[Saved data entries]
--- --- ---
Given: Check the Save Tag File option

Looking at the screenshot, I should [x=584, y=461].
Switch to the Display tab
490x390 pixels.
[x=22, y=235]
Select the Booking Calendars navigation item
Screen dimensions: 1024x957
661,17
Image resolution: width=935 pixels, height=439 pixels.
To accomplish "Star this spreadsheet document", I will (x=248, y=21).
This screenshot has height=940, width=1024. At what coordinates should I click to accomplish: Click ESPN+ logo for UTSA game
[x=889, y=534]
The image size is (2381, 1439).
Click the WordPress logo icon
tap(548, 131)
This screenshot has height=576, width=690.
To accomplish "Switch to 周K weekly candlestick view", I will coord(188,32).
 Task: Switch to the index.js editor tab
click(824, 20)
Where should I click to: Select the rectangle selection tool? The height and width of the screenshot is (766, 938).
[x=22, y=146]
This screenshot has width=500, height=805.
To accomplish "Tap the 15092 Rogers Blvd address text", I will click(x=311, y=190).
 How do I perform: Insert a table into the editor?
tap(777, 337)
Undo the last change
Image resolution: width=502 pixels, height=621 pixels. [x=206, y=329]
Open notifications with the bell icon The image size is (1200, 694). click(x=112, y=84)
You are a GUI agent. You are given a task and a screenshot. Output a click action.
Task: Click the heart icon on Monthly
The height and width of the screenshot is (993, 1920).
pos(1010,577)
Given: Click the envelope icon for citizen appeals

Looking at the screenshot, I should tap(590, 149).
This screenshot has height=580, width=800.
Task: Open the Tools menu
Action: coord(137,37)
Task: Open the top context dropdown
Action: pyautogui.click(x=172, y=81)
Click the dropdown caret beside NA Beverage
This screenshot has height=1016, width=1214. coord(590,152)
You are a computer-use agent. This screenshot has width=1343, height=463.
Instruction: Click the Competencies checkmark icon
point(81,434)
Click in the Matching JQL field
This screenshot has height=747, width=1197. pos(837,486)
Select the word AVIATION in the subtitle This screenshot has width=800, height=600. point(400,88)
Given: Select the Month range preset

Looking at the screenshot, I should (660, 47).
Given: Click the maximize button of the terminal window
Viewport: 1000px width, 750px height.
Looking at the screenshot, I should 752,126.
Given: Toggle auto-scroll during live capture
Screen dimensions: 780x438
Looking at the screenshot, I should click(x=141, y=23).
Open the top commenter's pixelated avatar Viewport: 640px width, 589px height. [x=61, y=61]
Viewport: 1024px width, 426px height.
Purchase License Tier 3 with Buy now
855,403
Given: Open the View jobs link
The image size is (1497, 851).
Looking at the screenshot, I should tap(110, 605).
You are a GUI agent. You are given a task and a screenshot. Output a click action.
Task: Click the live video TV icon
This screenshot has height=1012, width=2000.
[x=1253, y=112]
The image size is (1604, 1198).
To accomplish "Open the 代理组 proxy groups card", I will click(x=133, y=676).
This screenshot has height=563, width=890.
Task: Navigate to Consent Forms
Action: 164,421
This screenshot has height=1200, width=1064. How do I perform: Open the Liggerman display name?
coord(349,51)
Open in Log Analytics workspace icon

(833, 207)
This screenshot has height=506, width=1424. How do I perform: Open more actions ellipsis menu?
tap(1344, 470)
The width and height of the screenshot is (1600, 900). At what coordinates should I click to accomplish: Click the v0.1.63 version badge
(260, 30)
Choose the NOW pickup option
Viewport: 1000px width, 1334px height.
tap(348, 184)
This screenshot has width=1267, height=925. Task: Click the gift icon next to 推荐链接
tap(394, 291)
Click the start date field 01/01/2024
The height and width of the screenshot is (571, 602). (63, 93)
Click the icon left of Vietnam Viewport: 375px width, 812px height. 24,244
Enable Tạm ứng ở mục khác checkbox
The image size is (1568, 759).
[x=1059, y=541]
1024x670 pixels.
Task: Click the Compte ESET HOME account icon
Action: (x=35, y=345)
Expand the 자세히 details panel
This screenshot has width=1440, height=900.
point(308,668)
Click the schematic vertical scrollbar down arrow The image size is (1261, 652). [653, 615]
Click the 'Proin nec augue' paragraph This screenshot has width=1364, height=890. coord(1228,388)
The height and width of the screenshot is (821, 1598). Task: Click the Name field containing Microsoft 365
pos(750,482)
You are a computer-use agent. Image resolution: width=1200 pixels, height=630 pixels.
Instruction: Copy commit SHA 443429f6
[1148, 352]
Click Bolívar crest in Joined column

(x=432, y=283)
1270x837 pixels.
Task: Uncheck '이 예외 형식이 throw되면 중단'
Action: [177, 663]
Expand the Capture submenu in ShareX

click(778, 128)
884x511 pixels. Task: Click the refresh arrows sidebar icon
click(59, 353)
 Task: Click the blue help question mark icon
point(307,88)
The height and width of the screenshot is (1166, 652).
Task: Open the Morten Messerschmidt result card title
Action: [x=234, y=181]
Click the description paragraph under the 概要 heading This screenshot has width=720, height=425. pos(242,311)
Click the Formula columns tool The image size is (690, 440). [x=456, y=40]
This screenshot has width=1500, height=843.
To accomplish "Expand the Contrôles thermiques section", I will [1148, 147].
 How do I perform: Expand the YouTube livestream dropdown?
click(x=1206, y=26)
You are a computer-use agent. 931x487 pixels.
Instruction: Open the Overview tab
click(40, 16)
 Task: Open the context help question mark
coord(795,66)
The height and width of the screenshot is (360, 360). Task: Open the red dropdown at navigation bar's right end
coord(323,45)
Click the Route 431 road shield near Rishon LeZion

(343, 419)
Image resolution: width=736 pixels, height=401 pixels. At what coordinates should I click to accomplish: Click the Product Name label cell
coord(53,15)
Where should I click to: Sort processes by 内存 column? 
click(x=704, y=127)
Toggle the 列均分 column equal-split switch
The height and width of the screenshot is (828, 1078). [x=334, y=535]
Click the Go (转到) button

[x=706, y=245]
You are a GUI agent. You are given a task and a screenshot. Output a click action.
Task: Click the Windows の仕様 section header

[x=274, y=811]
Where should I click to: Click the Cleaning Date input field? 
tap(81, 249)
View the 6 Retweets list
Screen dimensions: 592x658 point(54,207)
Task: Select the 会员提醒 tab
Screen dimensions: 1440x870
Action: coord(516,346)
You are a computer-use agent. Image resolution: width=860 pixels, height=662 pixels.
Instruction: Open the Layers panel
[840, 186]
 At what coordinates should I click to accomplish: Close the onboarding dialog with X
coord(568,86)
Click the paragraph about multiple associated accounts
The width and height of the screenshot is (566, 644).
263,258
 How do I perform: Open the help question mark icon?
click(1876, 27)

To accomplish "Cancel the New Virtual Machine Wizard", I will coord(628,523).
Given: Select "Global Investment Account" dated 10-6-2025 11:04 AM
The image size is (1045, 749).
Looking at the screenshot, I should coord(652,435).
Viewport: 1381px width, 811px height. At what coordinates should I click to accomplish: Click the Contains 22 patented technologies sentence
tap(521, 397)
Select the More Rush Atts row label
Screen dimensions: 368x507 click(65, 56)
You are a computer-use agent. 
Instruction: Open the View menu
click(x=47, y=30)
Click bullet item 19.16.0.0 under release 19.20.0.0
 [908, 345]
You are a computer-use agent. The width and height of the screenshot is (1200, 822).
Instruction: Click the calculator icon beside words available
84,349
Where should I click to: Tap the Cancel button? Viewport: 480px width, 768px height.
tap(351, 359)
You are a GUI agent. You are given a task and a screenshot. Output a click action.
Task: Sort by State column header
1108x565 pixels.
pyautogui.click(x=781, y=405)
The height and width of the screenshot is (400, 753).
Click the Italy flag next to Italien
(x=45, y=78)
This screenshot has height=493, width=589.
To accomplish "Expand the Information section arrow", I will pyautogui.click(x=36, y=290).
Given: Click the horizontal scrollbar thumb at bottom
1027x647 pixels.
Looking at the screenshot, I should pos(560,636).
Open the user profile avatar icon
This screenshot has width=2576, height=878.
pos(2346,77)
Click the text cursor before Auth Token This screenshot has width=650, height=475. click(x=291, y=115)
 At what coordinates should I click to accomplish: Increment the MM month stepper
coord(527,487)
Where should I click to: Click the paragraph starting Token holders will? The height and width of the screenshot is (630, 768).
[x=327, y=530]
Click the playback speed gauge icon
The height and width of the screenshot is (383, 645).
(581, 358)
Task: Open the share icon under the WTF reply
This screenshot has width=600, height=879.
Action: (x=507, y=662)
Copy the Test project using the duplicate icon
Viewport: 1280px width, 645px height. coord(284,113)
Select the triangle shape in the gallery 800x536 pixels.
--- --- ---
**WHAT TO WORK ON:**
List every line above that holds the word "avatar".

**ANSWER TO THIS PROBLEM:**
Open the top commenter's pixelated avatar Viewport: 640px width, 589px height. [x=61, y=61]
Open the user profile avatar icon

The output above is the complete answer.